When Sports Authority said “everything must go,” it meant everything — including its customers’ personal information.

The Colorado sporting goods retailer, which filed for Chapter 11 bankruptcy protection in March, this week auctioned its intellectual property, including the Sports Authority name, its e-commerce site and about 114 million customers’ files and 25 million email addresses. Dick’s Sporting Goods won with a $15 million bid.

The customer data could help Dick’s land Sports Authority customers looking for a new place to shop. “It’s extremely valuable data for companies to identify customers who are looking for a new home,” said Hemu Nigam, chief executive of SSP Blue and a cybersecurity expert.

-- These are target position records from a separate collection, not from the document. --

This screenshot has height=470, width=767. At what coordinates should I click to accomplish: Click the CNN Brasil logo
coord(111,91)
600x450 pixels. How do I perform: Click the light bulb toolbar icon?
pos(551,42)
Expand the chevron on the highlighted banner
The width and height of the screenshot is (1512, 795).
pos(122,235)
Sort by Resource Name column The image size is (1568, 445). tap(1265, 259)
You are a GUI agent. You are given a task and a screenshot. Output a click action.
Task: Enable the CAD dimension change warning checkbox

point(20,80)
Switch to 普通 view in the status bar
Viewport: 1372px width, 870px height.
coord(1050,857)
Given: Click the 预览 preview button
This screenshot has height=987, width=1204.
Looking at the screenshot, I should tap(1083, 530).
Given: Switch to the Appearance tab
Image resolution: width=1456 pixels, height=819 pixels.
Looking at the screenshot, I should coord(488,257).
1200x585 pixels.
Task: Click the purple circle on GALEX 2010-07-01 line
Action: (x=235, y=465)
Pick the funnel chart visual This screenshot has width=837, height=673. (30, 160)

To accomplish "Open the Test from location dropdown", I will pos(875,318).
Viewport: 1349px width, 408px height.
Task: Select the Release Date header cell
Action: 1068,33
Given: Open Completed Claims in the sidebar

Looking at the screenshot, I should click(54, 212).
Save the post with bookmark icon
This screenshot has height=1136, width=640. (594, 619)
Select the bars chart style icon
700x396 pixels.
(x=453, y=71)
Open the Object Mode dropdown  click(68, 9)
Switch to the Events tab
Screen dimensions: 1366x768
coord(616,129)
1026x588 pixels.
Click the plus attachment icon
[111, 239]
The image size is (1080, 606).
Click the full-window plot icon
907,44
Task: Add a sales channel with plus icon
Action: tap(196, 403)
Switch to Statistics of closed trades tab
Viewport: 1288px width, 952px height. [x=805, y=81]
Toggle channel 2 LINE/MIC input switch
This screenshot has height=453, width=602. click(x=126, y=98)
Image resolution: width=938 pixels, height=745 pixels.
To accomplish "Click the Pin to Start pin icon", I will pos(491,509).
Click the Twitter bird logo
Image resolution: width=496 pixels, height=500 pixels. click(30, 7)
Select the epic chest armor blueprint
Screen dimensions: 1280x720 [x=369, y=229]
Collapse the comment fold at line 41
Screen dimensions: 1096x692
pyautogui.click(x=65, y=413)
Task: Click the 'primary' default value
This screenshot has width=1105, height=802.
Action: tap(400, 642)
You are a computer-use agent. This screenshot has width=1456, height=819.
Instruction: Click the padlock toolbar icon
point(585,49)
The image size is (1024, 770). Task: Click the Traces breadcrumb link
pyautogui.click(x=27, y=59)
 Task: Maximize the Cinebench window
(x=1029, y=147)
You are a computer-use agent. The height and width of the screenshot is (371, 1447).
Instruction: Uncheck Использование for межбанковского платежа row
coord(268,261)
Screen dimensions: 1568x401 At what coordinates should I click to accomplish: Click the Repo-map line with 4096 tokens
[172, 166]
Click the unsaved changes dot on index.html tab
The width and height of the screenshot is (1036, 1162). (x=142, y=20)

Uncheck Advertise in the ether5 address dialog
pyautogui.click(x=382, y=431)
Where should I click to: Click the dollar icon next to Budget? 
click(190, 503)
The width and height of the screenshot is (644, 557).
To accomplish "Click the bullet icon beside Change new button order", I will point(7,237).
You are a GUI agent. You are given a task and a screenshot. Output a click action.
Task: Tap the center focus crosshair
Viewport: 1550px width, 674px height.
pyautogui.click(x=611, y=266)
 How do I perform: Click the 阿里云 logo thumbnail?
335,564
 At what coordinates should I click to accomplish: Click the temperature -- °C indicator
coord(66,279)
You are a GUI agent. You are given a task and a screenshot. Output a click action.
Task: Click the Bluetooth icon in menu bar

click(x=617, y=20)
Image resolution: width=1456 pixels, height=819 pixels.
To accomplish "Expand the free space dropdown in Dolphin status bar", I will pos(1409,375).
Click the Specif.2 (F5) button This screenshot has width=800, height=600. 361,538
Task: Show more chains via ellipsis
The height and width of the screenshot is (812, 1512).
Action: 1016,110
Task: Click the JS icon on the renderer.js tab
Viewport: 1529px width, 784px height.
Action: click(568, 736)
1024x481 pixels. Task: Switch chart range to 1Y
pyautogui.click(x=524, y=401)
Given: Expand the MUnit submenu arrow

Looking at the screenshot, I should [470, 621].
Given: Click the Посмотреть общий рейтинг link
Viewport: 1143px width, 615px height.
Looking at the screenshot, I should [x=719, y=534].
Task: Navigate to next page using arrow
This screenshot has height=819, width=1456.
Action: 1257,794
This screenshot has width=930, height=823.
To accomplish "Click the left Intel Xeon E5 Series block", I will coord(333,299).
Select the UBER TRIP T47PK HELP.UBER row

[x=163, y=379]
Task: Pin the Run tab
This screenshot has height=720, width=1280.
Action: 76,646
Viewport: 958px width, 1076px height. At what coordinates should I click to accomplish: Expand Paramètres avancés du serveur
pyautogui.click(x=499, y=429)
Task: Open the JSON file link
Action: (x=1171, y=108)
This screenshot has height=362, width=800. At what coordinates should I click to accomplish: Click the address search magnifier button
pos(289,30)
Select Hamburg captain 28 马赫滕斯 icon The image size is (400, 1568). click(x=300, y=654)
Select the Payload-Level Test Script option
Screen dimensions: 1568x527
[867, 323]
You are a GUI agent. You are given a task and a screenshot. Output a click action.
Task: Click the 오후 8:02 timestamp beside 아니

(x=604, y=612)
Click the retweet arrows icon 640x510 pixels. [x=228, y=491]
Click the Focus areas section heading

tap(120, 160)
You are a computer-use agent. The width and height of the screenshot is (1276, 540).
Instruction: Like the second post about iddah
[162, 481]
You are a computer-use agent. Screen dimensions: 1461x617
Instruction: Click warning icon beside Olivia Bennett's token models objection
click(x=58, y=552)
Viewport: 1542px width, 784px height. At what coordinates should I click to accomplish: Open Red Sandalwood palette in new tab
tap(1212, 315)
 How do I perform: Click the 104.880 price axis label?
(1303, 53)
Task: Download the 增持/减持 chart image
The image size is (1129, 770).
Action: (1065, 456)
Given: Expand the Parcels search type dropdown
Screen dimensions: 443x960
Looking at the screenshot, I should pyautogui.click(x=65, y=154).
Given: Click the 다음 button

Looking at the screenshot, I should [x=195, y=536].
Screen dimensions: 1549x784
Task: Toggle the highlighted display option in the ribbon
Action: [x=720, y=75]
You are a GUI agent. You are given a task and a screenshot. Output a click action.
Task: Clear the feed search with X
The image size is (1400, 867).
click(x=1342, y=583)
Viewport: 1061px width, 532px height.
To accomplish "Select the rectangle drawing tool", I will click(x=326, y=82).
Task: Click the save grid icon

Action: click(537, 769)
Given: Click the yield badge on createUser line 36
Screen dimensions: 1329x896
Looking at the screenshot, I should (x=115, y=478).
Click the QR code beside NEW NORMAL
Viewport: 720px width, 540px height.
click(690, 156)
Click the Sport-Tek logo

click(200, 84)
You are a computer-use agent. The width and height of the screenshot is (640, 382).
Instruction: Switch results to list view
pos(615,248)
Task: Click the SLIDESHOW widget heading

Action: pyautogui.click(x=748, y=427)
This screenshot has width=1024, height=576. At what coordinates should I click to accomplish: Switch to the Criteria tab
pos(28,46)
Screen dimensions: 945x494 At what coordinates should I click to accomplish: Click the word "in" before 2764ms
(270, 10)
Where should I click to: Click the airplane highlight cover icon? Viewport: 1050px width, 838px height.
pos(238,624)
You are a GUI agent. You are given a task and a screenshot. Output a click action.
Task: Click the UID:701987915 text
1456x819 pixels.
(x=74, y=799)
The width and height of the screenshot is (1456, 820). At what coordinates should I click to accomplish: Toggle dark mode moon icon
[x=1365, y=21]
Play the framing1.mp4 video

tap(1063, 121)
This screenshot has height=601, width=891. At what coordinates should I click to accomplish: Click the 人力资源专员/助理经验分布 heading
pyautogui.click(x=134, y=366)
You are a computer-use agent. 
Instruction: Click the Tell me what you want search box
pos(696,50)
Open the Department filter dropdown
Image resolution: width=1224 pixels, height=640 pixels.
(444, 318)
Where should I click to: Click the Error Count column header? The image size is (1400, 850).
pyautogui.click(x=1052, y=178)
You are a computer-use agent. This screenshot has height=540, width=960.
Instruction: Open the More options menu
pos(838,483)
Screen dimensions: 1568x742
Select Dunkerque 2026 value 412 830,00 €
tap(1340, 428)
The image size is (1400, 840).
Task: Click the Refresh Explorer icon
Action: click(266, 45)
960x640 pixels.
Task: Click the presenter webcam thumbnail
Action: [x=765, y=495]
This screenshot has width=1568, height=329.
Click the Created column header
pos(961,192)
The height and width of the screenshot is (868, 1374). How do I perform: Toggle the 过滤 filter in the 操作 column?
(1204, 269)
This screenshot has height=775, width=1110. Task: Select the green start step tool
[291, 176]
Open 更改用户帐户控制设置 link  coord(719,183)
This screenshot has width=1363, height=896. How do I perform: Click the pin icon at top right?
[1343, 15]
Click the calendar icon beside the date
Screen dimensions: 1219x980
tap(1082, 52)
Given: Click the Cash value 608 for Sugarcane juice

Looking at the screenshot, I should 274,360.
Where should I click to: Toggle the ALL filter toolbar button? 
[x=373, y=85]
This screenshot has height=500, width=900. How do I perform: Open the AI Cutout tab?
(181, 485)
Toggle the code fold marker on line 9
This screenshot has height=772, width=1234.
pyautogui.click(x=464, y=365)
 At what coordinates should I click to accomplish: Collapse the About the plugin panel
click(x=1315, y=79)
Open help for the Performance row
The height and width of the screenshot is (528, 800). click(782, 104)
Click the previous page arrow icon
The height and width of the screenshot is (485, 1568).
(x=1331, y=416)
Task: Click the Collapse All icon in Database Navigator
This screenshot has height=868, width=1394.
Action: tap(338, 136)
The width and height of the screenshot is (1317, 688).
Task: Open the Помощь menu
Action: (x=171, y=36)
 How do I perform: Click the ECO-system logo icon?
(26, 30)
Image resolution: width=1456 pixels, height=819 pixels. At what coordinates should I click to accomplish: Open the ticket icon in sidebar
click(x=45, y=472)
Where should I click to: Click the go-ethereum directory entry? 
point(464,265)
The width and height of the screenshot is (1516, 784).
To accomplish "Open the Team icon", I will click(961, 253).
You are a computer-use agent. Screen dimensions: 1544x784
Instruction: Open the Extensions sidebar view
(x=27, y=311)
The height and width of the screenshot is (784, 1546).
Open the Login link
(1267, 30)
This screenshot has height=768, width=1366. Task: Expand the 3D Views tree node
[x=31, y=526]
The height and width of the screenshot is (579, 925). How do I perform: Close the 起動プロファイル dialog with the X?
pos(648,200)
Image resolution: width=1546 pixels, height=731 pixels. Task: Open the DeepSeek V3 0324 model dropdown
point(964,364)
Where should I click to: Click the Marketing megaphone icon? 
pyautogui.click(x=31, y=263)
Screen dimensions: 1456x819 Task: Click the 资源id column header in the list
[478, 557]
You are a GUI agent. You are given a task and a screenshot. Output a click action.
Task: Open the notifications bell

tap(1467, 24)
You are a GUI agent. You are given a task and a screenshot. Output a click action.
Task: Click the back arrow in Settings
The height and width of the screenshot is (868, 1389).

As more companies come to understand the value of data, customer information has been auctioned in bankruptcy cases. Yet as consumers work to safeguard their data after breaches at companies such as Target and health insurer Anthem, such sales are another way customers can lose control of their personal information.

“Customer emails are stolen every day (but) they lack awareness that this is a possibility,” Nigam said. “The auction is raising awareness of another way customer data can be sold without even thinking about it.”

Businesses can legally to sell consumer information as long as their privacy policies make it clear that data can be transferred or sold if the company is acquired or goes out of business.

Sports Authority posted its policy on its website: “We may transfer your personal information in the event of a corporate sale, merger, acquisition, dissolution or similar event.”

When a buyer obtains customer information through an acquisition or merger, it often allows new customers to follow the same privacy policy they had with the previous firm. But it’s not guaranteed.

Vague language in a privacy policy can allow companies to force customers to play by new rules.